Segment Start: Exercise material

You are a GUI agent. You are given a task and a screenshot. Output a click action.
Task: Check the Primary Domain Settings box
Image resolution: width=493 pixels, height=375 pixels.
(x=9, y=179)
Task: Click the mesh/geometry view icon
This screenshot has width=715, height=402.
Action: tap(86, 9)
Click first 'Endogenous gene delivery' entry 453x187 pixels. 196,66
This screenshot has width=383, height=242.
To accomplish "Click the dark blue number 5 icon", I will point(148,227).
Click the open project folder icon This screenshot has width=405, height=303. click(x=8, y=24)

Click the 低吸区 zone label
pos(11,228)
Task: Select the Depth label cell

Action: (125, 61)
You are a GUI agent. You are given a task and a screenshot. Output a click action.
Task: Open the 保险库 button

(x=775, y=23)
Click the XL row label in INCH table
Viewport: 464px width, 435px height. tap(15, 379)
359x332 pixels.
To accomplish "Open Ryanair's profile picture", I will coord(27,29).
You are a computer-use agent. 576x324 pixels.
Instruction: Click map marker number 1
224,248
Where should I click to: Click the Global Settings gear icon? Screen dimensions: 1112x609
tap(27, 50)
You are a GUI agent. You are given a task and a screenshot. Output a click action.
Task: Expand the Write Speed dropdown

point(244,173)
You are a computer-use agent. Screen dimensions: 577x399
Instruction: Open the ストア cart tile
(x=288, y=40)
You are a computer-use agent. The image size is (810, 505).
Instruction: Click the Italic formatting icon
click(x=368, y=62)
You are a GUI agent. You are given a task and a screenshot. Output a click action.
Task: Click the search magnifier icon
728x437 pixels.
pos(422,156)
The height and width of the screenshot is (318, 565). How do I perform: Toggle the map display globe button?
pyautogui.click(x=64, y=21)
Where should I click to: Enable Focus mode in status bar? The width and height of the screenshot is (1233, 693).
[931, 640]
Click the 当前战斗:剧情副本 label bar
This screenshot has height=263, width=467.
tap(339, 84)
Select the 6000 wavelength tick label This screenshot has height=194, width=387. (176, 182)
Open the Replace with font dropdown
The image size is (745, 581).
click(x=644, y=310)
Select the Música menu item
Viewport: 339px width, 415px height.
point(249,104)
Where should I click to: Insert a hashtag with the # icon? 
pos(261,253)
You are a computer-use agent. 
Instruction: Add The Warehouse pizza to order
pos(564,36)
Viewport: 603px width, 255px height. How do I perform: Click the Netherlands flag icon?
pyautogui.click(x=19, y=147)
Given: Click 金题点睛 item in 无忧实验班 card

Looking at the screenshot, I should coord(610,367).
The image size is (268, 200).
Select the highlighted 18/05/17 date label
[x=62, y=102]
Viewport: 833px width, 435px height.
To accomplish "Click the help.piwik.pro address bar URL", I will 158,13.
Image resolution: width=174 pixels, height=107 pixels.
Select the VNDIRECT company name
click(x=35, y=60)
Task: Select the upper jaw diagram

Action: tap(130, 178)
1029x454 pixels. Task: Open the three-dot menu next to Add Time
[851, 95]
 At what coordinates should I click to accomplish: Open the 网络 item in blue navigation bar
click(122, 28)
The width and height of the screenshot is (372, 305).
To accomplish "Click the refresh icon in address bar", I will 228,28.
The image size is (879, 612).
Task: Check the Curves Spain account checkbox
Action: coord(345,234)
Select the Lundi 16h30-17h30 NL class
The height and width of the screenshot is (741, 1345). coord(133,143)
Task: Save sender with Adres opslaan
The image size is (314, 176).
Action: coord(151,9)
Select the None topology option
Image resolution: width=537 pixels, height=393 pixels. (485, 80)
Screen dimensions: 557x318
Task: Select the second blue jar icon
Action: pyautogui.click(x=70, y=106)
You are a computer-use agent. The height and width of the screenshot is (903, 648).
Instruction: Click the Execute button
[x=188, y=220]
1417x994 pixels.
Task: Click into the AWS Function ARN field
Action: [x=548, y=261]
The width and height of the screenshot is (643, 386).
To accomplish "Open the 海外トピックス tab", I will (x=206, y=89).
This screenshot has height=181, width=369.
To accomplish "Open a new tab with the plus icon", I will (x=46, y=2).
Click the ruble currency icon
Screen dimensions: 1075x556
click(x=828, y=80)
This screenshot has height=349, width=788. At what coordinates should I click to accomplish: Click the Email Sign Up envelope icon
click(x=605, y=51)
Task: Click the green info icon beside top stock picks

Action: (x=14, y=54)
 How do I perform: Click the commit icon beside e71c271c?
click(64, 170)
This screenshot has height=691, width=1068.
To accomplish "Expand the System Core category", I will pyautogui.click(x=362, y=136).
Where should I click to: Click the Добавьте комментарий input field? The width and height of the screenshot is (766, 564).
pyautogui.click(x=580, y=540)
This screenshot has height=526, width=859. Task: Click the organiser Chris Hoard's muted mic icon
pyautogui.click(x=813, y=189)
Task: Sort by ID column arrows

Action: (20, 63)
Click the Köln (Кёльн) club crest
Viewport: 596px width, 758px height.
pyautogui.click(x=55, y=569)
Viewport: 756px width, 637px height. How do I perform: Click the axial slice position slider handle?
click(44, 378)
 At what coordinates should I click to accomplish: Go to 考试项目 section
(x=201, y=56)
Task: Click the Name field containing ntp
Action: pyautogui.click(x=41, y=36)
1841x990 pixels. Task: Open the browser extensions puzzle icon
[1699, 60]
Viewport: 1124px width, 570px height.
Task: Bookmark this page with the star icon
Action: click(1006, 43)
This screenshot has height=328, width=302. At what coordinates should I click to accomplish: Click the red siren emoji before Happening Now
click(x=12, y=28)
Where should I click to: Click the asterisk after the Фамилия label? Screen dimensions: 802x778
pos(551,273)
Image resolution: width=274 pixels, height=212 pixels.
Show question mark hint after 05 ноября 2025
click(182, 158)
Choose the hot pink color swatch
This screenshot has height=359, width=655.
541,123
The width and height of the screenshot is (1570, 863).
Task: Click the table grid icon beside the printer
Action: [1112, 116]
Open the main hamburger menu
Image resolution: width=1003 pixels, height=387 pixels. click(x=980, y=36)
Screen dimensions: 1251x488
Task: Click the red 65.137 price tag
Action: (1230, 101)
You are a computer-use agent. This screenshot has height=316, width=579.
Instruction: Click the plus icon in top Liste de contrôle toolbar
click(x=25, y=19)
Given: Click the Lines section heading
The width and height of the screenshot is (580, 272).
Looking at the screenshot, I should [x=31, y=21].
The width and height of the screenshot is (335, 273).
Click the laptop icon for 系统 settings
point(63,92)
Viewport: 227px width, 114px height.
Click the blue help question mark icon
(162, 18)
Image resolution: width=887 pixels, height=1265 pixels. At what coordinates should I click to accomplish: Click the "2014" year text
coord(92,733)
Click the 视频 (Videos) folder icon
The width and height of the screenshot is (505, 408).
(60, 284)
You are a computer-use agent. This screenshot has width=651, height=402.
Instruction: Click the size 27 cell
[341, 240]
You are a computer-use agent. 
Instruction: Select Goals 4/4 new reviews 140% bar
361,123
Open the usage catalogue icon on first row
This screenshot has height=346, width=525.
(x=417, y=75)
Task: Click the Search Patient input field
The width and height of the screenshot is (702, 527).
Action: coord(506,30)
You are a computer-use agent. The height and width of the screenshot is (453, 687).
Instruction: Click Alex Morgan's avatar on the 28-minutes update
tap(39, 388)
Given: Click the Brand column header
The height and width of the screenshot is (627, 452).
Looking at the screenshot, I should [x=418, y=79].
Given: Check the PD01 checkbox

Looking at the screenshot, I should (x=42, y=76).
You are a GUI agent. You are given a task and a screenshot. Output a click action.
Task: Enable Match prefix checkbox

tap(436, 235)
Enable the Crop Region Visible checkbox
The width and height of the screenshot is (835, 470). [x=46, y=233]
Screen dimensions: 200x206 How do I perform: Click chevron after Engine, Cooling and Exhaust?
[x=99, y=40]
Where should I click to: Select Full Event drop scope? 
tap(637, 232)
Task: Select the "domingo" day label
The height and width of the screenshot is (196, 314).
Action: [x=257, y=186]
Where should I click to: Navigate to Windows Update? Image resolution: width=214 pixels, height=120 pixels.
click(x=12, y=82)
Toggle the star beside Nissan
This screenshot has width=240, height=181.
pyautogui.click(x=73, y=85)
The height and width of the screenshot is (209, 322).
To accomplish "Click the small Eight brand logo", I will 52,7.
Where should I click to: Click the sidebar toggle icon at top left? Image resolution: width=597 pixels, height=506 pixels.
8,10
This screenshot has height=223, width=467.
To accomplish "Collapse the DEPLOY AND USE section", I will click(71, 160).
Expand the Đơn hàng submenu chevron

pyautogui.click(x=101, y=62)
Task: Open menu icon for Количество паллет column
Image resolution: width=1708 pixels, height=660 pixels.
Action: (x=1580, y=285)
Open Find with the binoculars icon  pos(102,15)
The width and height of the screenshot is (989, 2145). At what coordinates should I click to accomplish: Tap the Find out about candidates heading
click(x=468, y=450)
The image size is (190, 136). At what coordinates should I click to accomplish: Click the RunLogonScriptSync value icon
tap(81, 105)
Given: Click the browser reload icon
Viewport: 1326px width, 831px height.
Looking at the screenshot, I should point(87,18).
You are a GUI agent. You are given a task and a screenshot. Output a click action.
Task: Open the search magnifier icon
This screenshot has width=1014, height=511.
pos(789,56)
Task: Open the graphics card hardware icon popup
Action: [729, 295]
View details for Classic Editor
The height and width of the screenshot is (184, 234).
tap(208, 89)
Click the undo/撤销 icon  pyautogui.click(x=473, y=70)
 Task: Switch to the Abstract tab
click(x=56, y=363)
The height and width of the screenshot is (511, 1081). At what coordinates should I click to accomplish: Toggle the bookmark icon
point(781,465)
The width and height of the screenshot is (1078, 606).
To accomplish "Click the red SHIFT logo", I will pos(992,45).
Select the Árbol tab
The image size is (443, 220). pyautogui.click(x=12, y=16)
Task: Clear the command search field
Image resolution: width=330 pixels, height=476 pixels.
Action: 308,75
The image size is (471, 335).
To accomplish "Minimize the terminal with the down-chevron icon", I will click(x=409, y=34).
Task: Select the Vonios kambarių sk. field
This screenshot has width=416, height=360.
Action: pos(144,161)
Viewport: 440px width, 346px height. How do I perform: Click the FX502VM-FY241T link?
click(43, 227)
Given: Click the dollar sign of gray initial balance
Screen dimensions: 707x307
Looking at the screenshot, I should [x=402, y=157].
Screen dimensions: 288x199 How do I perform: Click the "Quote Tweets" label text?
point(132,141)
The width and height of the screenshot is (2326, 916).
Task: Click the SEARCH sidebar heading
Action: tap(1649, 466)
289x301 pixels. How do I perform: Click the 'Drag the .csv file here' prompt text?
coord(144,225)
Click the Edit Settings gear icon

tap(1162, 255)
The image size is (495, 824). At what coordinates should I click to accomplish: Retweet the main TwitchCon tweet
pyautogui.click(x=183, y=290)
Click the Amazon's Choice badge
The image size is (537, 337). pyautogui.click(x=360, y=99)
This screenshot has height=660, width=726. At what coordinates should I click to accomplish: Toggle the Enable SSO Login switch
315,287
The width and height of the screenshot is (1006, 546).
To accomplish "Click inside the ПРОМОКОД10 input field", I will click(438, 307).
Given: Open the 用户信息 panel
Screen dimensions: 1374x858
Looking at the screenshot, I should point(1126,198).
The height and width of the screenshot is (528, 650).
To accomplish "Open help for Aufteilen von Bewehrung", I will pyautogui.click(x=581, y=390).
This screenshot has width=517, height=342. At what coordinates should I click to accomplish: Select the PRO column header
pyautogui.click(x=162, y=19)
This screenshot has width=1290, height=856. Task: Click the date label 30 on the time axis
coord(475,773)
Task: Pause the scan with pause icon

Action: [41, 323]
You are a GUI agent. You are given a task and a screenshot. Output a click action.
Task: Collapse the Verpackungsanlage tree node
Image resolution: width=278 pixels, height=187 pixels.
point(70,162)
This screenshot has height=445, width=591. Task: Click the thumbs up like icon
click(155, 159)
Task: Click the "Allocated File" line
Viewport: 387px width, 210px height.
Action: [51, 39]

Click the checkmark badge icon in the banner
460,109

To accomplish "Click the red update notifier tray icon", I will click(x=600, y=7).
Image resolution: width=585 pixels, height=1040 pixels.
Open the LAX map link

Segment End: Exercise material

Work instruction: Would you repeat, exactly and with nothing added, every line from the line containing "Given: Open the 用户信息 panel" through the last line of the records above?

Task output:
Given: Open the 用户信息 panel
Screen dimensions: 1374x858
Looking at the screenshot, I should point(1126,198).
The height and width of the screenshot is (528, 650).
To accomplish "Open help for Aufteilen von Bewehrung", I will pyautogui.click(x=581, y=390).
This screenshot has width=517, height=342. At what coordinates should I click to accomplish: Select the PRO column header
pyautogui.click(x=162, y=19)
This screenshot has width=1290, height=856. Task: Click the date label 30 on the time axis
coord(475,773)
Task: Pause the scan with pause icon

Action: [41, 323]
You are a GUI agent. You are given a task and a screenshot. Output a click action.
Task: Collapse the Verpackungsanlage tree node
Image resolution: width=278 pixels, height=187 pixels.
point(70,162)
This screenshot has height=445, width=591. Task: Click the thumbs up like icon
click(155, 159)
Task: Click the "Allocated File" line
Viewport: 387px width, 210px height.
Action: [51, 39]

Click the checkmark badge icon in the banner
460,109

To accomplish "Click the red update notifier tray icon", I will click(x=600, y=7).
Image resolution: width=585 pixels, height=1040 pixels.
Open the LAX map link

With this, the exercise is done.